NVIDIA CEO のジェンスン・フアン氏は、この決定に対して「失望」を表明しつつも、米中間の地政学的要因が作用していることを認めている。決定的に重要なのは、NVIDIAがすでに金融アナリストに対し、将来の収益予測から中国を除外するよう助言していたことである。これは、同社がこのデカップリングを予期していたことを示している。

報道直後、NVIDIAの株価は急落した。これは、歴史的に収益の大きな割合(推定13%から25%)を占めてきた中国市場を失うことへの投資家の懸念を反映している。対照的に、SMICやAlibabaといった中国国内企業の株価は上昇した。

今後の予想

BKK IT Newsとしては、この決定が世界的なAIエコシステムの二極化を決定的に加速させると考える。今後は西側圏と中国圏の二つの異なるAIエコシステムへの分裂が進むと予想される。

西側圏はNVIDIAのハードウェア、CUDAソフトウェア、そして米国主導のオープンソースモデルによって支配される一方、中国圏はHuawei/SMICのハードウェア、CANN/MindSporeソフトウェア、そして国内データで学習された中国開発の大規模言語モデルを中心に構築される可能性が高い。

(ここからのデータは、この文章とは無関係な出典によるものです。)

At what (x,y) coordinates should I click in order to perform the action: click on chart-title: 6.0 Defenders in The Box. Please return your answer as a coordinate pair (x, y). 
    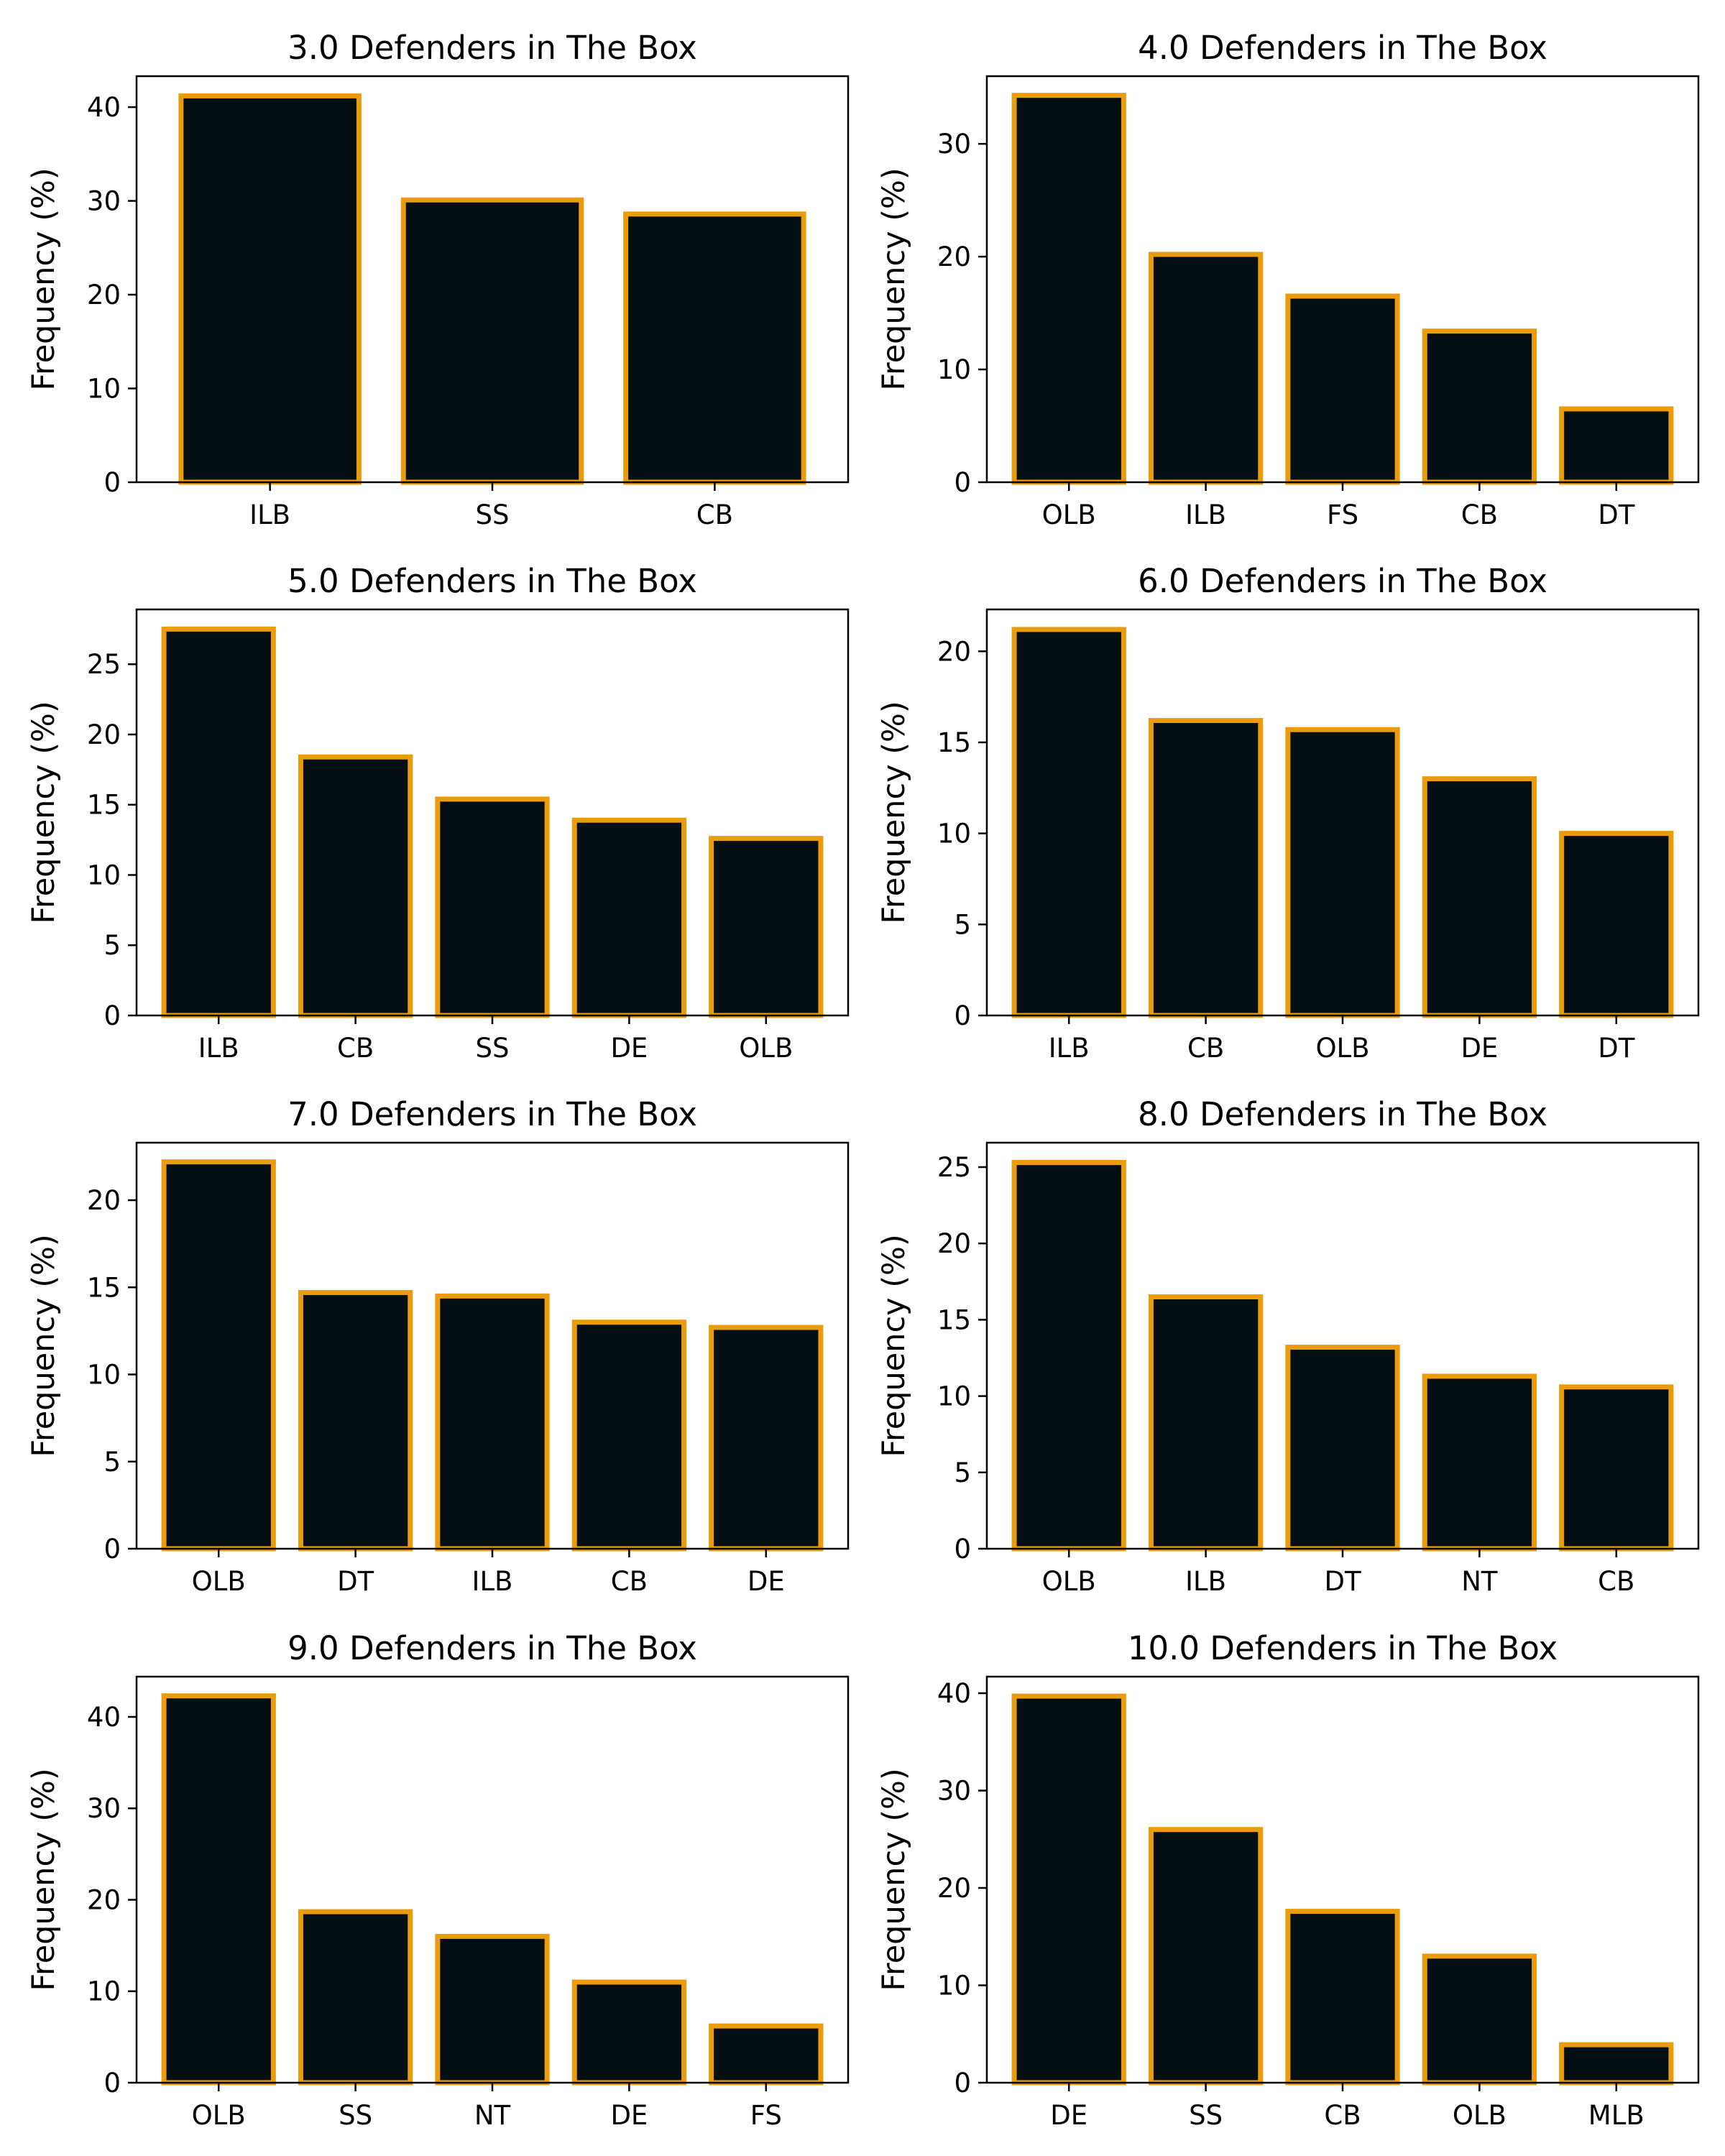
    Looking at the image, I should click on (1342, 581).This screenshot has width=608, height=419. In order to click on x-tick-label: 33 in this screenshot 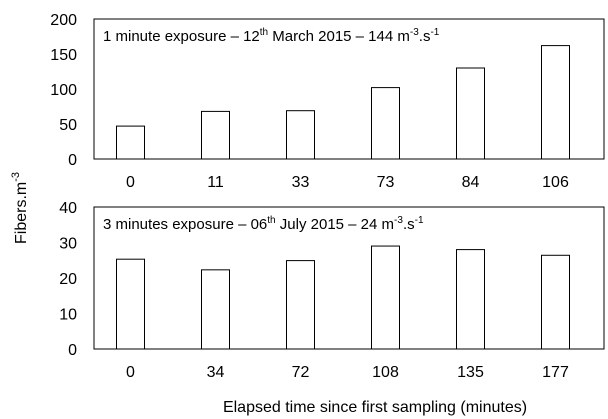, I will do `click(301, 182)`.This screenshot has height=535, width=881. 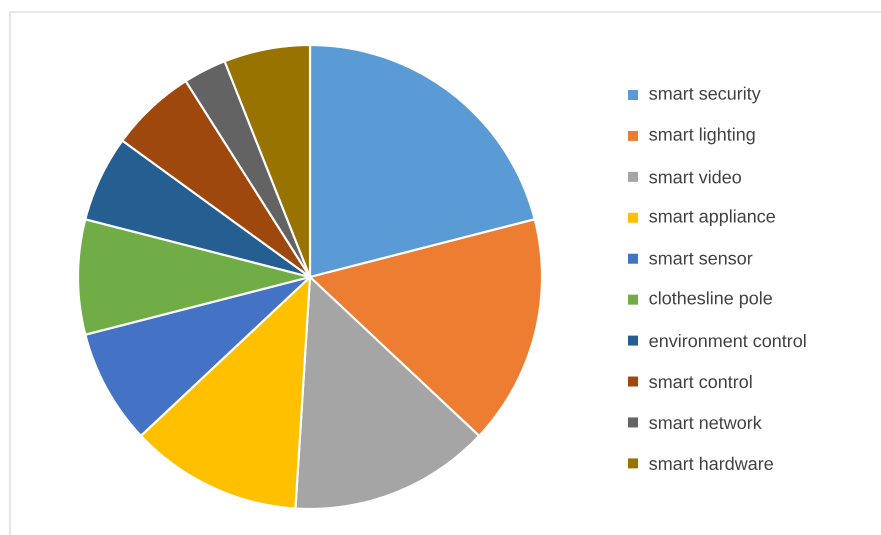 What do you see at coordinates (711, 463) in the screenshot?
I see `legend-label: smart hardware` at bounding box center [711, 463]. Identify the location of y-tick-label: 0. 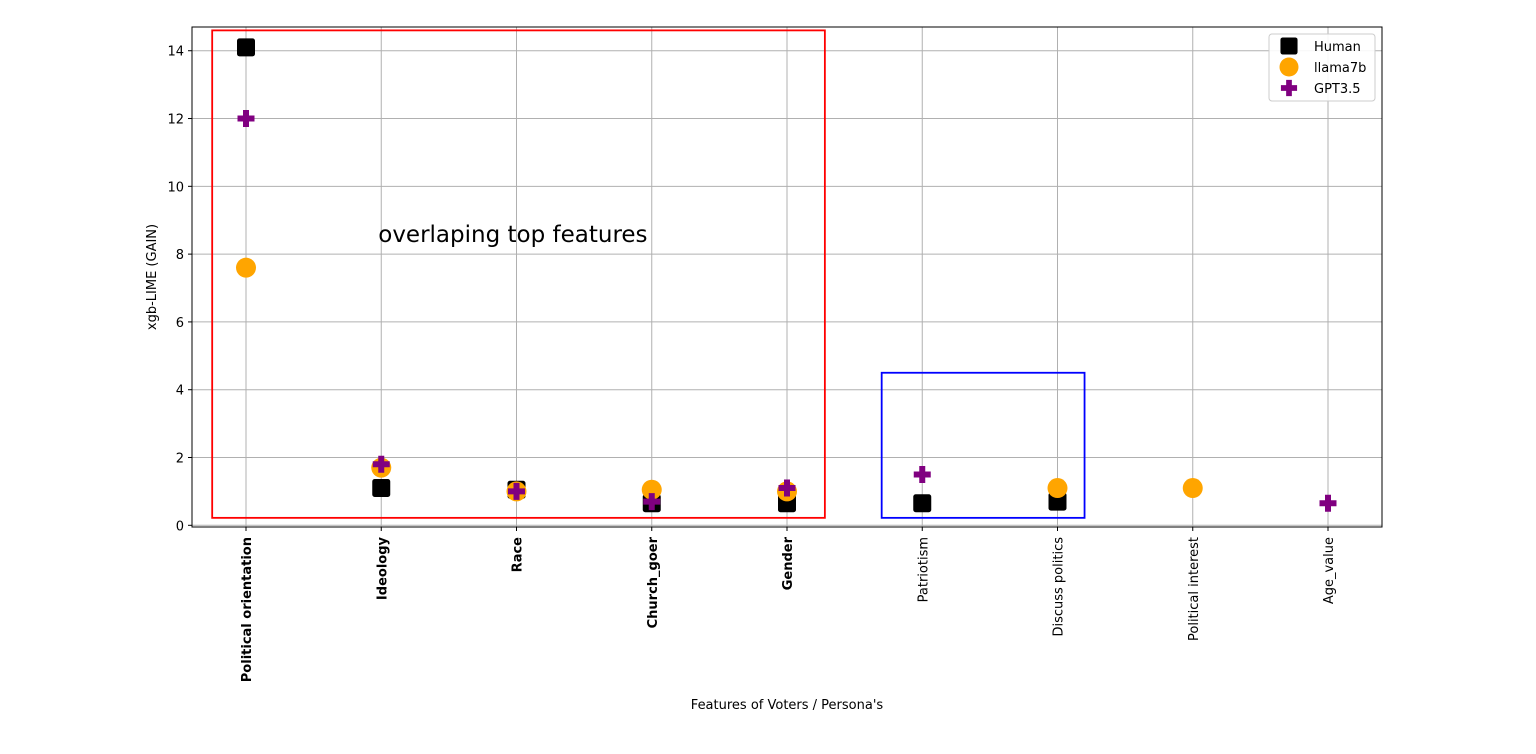
(180, 526).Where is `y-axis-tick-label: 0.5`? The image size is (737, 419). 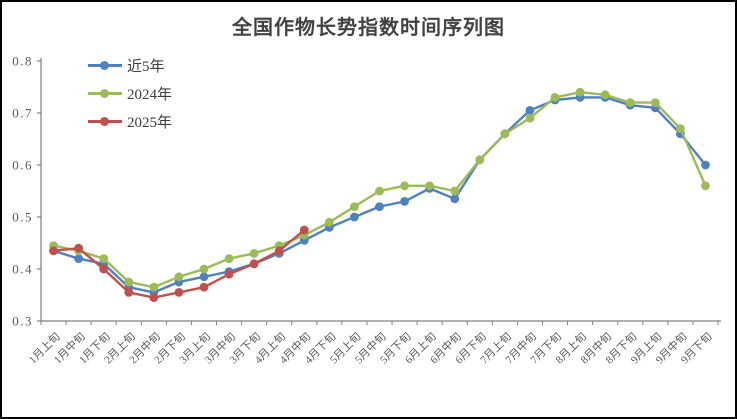
y-axis-tick-label: 0.5 is located at coordinates (22, 218).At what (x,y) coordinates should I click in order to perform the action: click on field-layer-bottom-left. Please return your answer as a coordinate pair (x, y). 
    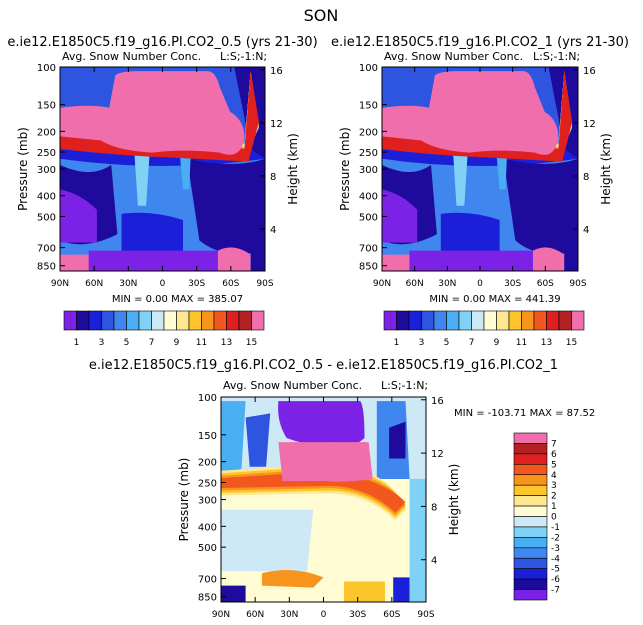
    Looking at the image, I should click on (234, 594).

この分裂は、技術標準の乖離、ソフトウェアの非互換性、相互運用性の低下を招き、世界の研究開発ランドスケープを分断するだろう。

企業への戦略的示唆

企業は技術的デカップリングの現実を受け入れ、二つのエコシステムの狭間での戦略的選択を迫られることになる。多国籍企業はコストのかかるデュアルサプライチェーン戦略を検討する必要が生じる可能性がある。

また、今後のAI競争の主戦場はソフトウェアエコシステムへと移行する見込みだ。中国のハードウェアが「十分に良い」レベルに達しつつある中、西側が持つ主要なアドバンテージは、CUDAソフトウェアエコシステムの成熟度とネットワーク効果に残されている。

企業は技術選択においてより慎重な検討が求められ、長期的な戦略的観点から投資判断を行う必要がある。特に、サプライチェーンのリスク分散と技術的依存度の管理が重要な経営課題となる。